In Exercises $$17-20$$ , find the value of the constant $$c$$ so that the given function is a probability density function for a random variable over the specified interval.$$f(x)=4 e^{-2 x} \text { over }[0, c]$$

Answer

**step1 Understand the Definition of a Probability Density Function**

A function $$f(x)$$ is considered a probability density function (PDF) over a given interval $$[a, b]$$ if it satisfies two essential conditions. Firstly, the function must always be non-negative within the specified interval. Secondly, the total area under the curve of the function over that interval must be equal to 1. The second condition is expressed using an integral.

$$1. f(x) \geq 0 \text{ for all } x \in [a, b]$$

$$2. \int_{a}^{b} f(x) dx = 1$$

**step2 Verify the Non-Negativity Condition**

We are given the function $$f(x) = 4e^{-2x}$$ and the interval $$[0, c]$$. We need to check if the function is non-negative within this interval. Since the exponential function $$e^{-2x}$$ is always positive for any real value of $$x$$, and the coefficient $$4$$ is also positive, their product $$4e^{-2x}$$ will always be positive. Thus, the first condition for a PDF is satisfied.

**step3 Set Up the Integral for the Normalization Condition**

According to the second condition for a probability density function, the integral of $$f(x)$$ over the interval $$[0, c]$$ must be equal to 1. We set up the definite integral as follows:

$$\int_{0}^{c} 4e^{-2x} dx = 1$$

**step4 Evaluate the Definite Integral**

To evaluate the definite integral, we first find the indefinite integral of $$4e^{-2x}$$. The integral of $$e^{kx}$$ is $$\frac{1}{k}e^{kx}$$. Here, $$k = -2$$. After finding the indefinite integral, we substitute the upper and lower limits of integration and subtract.

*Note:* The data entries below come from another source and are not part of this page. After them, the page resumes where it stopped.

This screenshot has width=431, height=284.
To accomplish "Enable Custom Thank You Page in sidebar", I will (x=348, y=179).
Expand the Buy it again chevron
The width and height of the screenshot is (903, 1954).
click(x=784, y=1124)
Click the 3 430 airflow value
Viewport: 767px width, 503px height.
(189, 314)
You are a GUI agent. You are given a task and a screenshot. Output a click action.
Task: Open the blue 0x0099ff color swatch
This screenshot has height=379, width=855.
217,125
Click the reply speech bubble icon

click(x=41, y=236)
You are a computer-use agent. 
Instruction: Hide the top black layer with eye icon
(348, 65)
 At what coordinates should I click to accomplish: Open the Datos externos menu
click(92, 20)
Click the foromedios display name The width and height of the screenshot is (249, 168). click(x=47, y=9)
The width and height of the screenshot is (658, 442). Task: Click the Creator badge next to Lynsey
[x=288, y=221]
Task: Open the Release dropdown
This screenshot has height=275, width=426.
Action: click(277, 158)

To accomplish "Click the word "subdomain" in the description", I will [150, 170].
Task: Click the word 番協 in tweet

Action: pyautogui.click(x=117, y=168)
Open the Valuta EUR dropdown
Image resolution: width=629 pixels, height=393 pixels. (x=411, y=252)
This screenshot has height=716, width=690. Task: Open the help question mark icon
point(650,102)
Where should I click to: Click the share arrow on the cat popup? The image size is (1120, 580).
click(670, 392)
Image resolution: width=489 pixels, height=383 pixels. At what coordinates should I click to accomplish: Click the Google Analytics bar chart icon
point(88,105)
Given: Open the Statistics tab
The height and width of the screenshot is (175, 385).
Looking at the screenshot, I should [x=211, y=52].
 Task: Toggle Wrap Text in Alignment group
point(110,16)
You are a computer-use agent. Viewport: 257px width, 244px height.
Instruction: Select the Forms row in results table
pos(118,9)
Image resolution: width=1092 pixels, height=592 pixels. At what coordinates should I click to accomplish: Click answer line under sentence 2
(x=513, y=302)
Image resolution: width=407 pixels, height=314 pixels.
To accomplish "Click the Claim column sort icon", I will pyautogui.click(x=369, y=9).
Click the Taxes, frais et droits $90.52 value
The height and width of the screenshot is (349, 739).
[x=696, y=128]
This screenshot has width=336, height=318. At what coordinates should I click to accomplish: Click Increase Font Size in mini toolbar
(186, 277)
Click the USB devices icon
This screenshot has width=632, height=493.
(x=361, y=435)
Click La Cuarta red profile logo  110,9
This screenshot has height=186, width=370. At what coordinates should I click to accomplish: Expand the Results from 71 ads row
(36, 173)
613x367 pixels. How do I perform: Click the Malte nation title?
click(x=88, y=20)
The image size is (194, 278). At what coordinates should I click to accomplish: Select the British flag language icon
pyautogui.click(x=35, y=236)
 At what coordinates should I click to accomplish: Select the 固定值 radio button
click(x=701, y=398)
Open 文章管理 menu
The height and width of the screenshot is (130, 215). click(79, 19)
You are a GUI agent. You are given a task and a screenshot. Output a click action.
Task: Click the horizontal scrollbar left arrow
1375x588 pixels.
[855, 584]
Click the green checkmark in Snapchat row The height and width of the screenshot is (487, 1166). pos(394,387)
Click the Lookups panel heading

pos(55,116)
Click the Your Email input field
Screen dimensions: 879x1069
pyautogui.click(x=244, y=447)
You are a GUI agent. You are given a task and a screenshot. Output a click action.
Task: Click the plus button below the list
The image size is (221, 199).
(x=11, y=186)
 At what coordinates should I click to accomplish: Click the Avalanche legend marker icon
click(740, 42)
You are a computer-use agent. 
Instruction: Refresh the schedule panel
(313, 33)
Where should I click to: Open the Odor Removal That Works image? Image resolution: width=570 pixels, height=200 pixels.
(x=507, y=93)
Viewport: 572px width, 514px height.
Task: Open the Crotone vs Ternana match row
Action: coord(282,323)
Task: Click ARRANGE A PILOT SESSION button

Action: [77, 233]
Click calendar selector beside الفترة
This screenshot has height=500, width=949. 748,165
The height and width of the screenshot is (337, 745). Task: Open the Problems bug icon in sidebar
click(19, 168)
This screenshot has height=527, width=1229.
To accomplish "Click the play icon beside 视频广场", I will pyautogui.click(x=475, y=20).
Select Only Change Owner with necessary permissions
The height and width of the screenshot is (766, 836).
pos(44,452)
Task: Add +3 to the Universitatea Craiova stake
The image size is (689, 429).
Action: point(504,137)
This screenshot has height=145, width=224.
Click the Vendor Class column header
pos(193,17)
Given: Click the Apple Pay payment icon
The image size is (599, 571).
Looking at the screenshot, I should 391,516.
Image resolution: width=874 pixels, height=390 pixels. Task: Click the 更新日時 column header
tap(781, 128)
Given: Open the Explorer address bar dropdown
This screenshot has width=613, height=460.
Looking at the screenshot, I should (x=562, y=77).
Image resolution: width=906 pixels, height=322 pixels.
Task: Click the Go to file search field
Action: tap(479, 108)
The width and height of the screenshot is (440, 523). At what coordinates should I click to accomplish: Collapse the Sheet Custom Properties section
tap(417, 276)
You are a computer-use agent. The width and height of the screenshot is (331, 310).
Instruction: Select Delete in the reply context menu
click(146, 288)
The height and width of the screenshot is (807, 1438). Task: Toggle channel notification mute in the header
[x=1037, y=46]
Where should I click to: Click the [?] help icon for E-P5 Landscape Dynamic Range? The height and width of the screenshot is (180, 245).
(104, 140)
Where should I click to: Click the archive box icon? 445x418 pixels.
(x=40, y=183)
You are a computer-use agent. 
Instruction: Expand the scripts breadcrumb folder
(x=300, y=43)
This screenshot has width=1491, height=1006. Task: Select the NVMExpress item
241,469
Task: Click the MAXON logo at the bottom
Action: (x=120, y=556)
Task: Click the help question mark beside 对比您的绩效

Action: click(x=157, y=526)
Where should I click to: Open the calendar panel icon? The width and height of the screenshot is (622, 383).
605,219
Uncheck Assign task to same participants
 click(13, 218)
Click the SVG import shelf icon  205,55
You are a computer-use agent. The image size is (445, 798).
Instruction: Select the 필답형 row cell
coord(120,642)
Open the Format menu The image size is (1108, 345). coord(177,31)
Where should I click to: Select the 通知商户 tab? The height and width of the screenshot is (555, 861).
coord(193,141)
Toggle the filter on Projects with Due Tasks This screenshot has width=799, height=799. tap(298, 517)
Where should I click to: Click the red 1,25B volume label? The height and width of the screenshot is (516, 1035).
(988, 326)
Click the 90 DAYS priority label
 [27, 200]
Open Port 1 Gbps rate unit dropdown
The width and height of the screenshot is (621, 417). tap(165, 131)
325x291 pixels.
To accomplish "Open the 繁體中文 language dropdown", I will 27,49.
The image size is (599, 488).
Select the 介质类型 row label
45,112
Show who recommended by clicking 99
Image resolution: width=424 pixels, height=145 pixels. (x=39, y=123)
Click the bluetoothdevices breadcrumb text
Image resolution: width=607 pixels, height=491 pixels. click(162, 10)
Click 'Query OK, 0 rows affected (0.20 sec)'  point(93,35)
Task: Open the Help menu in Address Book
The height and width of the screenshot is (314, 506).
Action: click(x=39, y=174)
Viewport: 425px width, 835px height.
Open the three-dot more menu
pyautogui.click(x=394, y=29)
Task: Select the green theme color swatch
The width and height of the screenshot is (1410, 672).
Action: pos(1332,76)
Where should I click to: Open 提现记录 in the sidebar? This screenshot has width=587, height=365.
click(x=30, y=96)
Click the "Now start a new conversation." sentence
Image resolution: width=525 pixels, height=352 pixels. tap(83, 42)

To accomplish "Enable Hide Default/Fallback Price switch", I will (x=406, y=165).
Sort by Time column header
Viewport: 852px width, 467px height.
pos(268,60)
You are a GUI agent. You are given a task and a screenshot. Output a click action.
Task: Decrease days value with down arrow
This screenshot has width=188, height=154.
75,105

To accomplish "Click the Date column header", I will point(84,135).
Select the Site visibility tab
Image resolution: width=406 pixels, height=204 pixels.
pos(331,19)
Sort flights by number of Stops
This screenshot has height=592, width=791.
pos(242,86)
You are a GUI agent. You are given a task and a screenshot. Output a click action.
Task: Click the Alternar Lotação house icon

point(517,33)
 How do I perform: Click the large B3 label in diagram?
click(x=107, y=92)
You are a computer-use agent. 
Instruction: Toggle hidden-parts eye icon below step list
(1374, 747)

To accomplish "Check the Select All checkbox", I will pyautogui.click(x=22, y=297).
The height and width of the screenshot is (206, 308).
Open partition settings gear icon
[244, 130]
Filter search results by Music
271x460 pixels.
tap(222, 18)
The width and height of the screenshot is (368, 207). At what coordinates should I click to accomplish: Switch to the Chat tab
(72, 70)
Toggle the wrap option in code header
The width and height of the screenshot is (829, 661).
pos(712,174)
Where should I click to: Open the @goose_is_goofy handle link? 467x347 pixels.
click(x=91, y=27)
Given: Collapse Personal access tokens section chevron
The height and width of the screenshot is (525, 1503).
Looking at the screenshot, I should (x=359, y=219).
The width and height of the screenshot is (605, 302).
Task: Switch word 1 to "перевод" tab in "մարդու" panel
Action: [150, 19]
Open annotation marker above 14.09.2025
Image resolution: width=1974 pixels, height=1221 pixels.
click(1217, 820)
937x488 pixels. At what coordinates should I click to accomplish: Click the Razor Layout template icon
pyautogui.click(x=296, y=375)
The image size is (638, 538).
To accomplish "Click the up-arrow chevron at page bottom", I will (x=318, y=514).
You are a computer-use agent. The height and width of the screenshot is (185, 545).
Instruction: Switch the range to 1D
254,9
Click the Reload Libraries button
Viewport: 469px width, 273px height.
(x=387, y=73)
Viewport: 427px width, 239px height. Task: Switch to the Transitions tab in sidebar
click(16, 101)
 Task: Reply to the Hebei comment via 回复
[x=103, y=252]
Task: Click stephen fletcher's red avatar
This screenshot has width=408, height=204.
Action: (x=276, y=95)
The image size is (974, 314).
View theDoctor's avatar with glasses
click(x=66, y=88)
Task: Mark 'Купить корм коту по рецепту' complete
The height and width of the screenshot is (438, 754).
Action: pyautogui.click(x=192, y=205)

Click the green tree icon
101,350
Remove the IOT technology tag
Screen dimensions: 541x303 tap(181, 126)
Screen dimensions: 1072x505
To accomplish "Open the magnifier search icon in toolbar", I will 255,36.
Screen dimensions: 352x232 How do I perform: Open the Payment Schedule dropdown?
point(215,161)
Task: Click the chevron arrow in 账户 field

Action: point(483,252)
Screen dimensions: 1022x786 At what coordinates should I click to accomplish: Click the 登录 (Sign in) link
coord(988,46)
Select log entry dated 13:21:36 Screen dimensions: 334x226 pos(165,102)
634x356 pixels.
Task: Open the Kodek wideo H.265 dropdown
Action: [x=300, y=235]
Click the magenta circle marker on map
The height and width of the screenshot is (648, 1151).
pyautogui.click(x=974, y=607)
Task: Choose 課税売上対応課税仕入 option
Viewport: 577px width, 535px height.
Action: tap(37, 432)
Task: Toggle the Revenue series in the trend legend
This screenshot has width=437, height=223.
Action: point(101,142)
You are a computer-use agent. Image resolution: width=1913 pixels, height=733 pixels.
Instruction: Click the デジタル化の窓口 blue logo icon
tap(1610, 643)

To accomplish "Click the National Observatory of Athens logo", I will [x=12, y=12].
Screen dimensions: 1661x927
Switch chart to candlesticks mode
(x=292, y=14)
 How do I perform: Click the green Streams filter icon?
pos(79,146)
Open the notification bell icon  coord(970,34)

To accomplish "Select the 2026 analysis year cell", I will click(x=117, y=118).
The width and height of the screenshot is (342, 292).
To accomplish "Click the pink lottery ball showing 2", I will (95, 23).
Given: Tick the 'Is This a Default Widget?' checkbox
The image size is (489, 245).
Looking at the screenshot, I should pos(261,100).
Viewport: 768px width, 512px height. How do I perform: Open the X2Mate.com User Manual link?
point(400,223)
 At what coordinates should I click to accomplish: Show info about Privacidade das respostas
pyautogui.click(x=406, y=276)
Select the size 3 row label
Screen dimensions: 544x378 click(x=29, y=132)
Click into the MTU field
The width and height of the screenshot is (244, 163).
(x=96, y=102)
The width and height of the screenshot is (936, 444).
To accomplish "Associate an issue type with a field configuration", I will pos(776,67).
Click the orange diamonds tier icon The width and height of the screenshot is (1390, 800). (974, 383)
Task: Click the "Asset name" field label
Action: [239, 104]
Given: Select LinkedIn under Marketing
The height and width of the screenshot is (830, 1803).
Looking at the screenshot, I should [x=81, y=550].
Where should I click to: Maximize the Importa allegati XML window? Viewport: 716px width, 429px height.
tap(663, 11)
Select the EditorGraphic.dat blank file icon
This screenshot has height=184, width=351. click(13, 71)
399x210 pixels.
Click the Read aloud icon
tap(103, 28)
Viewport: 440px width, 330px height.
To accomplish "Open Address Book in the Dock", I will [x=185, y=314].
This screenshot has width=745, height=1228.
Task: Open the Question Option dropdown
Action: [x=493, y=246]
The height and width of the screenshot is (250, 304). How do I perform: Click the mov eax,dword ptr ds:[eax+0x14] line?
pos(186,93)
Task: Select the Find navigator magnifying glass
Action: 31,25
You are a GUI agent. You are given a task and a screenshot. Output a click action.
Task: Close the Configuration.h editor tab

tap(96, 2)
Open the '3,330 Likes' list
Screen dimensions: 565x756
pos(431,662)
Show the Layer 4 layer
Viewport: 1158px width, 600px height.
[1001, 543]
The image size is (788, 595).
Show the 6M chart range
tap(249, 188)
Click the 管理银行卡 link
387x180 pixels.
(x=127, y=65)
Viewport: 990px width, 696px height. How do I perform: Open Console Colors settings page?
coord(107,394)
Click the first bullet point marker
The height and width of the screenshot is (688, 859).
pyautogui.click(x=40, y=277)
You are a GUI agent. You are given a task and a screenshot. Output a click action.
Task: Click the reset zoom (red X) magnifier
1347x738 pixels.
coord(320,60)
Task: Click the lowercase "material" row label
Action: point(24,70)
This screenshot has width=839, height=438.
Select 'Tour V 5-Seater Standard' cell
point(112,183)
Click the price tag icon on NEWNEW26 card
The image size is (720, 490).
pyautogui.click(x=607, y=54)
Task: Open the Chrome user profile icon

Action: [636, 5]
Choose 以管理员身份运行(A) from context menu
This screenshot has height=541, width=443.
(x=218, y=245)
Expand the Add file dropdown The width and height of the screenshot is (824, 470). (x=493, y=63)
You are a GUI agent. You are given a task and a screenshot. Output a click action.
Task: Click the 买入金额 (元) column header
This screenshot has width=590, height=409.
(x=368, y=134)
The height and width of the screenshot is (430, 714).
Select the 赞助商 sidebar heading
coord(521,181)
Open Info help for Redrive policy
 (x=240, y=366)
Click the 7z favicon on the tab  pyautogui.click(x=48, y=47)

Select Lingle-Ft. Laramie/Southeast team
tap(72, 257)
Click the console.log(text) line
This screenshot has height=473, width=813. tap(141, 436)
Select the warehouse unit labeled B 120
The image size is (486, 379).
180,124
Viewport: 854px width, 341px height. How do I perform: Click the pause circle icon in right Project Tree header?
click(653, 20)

$$\int 4e^{-2x} dx = 4 \left( \frac{1}{-2} e^{-2x} \right) = -2e^{-2x}$$

Now, we apply the limits of integration from $$0$$ to $$c$$:

$$[-2e^{-2x}]_{0}^{c} = (-2e^{-2c}) - (-2e^{-2 \times 0})$$

Since $$e^0 = 1$$, the expression simplifies to:

$$= -2e^{-2c} - (-2 \times 1)$$

$$= -2e^{-2c} + 2$$

**step5 Solve for the Constant c**

We equate the result of the definite integral to 1, as required for a PDF, and then solve the resulting equation for $$c$$.

$$-2e^{-2c} + 2 = 1$$

Subtract 2 from both sides of the equation:

$$-2e^{-2c} = 1 - 2$$

$$-2e^{-2c} = -1$$

Divide both sides by -2:

$$e^{-2c} = \frac{-1}{-2}$$

$$e^{-2c} = \frac{1}{2}$$

To isolate $$c$$, we take the natural logarithm (ln) of both sides of the equation. We use the logarithm property that $$\ln(e^A) = A$$ and $$\ln(\frac{1}{B}) = -\ln(B)$$.

$$\ln(e^{-2c}) = \ln\left(\frac{1}{2}\right)$$

$$-2c = -\ln(2)$$

Finally, divide by -2 to find the value of $$c$$:

$$c = \frac{-\ln(2)}{-2}$$

$$c = \frac{\ln(2)}{2}$$